The questions surrounding the future of the Empire State Building are daunting, but the iconic property has recently notched sizable office leases and elevated tourist spending.
The landmark surged past 90 percent occupancy in recent weeks, the New York Post reported. The Midtown Manhattan property isn’t seeing many tourists stop by compared to pre-pandemic days, but the leasing performance is the factor staving off larger concerns about the building’s future.
LinkedIn last month added 25,000 square feet at the Empire State Building, bringing its total footprint at the property to 526,000 square feet. Starbucks also leased 26,000 square feet last month for offices of its own; the company relocated from 370 Seventh Avenue.
The office space at the 2.7 million-square-foot, 102-story emblem of New York City is 90.2 percent leased, according to ESRT CEO Tony Malkin. That continues an upwards trajectory for the property, which was 87 percent leased early this year and 82 percent leased at the end of last year.
The overall availability rate in Manhattan for the third quarter was 19.4 percent, according to a report from Colliers.

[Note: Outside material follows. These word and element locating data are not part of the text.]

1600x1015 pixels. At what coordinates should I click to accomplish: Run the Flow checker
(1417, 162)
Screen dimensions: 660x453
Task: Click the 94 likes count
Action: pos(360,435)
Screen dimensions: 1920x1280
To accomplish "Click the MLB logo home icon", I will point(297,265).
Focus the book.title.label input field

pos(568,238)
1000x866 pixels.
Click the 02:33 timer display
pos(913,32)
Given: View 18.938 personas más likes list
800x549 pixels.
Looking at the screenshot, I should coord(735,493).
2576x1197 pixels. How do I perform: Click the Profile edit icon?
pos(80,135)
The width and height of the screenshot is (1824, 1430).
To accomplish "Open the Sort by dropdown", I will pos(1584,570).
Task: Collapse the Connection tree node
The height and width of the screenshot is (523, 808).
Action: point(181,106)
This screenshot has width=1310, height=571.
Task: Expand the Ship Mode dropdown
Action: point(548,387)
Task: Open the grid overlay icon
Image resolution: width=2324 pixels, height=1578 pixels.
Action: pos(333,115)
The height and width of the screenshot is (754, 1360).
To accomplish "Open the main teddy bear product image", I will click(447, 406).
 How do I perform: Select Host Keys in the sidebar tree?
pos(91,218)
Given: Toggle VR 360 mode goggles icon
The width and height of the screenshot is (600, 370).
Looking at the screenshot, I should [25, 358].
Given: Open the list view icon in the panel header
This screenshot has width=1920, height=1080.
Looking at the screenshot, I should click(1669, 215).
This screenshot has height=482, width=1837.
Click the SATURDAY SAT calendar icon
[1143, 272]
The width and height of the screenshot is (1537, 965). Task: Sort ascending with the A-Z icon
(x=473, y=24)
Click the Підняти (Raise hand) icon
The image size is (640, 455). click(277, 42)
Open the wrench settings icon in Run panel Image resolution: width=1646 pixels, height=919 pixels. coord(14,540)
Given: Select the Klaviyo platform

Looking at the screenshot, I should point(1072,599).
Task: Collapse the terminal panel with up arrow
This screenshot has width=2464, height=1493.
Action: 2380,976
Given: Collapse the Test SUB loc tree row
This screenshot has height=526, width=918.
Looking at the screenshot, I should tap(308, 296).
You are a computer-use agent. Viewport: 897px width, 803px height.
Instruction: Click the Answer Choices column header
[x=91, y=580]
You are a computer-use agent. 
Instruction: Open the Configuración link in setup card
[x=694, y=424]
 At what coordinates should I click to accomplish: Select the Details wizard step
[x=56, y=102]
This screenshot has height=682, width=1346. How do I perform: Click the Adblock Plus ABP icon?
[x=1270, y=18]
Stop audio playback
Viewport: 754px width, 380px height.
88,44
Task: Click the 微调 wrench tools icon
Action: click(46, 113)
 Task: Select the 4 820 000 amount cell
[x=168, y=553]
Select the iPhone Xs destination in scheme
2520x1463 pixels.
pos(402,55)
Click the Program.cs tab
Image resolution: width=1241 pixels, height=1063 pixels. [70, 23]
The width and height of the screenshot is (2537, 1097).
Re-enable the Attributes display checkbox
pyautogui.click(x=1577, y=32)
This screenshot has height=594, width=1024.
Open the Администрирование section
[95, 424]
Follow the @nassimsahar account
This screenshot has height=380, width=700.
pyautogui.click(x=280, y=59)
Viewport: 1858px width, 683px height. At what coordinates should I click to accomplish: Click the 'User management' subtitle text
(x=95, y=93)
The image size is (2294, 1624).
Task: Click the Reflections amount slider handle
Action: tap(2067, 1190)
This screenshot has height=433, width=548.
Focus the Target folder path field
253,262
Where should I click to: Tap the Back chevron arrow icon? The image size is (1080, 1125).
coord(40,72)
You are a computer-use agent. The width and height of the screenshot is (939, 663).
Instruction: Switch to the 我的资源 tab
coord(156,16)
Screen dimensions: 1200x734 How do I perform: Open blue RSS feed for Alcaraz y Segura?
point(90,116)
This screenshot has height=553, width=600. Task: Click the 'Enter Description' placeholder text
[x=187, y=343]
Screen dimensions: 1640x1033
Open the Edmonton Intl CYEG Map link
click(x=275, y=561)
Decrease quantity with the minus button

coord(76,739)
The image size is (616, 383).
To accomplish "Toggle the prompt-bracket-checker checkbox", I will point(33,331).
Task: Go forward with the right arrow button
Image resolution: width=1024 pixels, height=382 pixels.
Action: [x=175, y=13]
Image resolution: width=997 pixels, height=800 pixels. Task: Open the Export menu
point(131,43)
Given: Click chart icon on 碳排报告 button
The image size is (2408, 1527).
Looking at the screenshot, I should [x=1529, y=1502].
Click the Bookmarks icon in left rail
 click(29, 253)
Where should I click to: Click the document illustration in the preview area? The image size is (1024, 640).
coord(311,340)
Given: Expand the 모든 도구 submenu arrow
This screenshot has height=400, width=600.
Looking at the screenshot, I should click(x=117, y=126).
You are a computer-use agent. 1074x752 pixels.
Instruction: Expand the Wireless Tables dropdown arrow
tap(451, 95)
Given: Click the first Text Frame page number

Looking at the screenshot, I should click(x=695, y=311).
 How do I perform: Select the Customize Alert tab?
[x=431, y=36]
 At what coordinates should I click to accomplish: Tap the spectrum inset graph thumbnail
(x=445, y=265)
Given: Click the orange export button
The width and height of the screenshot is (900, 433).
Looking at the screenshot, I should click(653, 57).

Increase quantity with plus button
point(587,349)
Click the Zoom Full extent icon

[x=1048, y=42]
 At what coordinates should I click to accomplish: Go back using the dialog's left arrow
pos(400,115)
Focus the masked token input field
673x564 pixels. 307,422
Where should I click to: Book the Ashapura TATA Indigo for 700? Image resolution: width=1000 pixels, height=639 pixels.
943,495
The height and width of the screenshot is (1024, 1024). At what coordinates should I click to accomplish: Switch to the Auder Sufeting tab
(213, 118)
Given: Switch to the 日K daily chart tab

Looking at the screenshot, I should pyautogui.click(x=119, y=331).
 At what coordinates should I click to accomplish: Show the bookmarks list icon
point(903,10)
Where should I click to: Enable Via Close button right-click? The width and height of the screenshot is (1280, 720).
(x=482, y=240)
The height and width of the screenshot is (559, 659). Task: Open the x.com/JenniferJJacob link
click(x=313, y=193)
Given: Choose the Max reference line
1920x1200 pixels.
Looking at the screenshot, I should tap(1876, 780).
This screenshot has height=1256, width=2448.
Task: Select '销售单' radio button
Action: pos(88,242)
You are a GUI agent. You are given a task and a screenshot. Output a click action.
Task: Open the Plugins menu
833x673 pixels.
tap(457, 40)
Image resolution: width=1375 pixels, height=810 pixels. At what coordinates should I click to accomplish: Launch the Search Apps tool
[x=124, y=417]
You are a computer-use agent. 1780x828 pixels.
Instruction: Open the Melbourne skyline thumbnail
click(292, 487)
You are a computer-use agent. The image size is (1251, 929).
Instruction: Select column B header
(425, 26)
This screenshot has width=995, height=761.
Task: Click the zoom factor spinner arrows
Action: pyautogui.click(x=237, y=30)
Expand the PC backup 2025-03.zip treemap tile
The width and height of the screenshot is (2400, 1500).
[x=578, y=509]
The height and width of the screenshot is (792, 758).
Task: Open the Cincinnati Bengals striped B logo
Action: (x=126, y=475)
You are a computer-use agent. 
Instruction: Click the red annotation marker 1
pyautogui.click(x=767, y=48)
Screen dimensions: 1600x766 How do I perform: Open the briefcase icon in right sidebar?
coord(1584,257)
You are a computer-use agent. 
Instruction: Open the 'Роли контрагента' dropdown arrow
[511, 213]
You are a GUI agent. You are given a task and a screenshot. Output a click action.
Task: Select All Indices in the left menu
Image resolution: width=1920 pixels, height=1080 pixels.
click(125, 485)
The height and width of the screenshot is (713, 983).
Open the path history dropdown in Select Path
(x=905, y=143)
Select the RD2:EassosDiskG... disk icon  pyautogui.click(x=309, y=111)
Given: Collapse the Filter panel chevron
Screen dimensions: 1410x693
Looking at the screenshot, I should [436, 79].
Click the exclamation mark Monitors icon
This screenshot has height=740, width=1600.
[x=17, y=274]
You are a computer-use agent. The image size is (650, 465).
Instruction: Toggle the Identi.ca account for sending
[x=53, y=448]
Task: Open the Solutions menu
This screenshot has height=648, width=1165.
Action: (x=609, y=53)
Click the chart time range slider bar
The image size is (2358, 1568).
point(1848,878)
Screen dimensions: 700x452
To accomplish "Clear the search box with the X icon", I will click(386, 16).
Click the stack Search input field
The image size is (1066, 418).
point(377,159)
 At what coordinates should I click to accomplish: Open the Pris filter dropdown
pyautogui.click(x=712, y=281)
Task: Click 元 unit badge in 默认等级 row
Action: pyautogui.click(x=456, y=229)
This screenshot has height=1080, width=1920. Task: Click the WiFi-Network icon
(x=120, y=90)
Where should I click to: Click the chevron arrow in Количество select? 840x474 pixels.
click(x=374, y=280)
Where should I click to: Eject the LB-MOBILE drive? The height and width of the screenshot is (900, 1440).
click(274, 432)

The occupancy rate across ESRT’s Manhattan portfolio last quarter was 90.5 percent.
Revenue was also up at the Empire State Building Observatory, propped up by elevated spending despite visitation reported to be 71 percent of pre-pandemic levels. Revenue at the Observatory rose 13.6 percent from the second quarter and 14 percent year-over-year.
There have been questions about how the Empire State Building could compete with higher-quality and newer properties as leasing trends shake out in a post-pandemic, hybrid-work world. ESRT conducted a $550 million overhaul of the property’s infrastructure in 2006, but concerns have surfaced in recent years over the building’s future, including an office-to-residential conversion.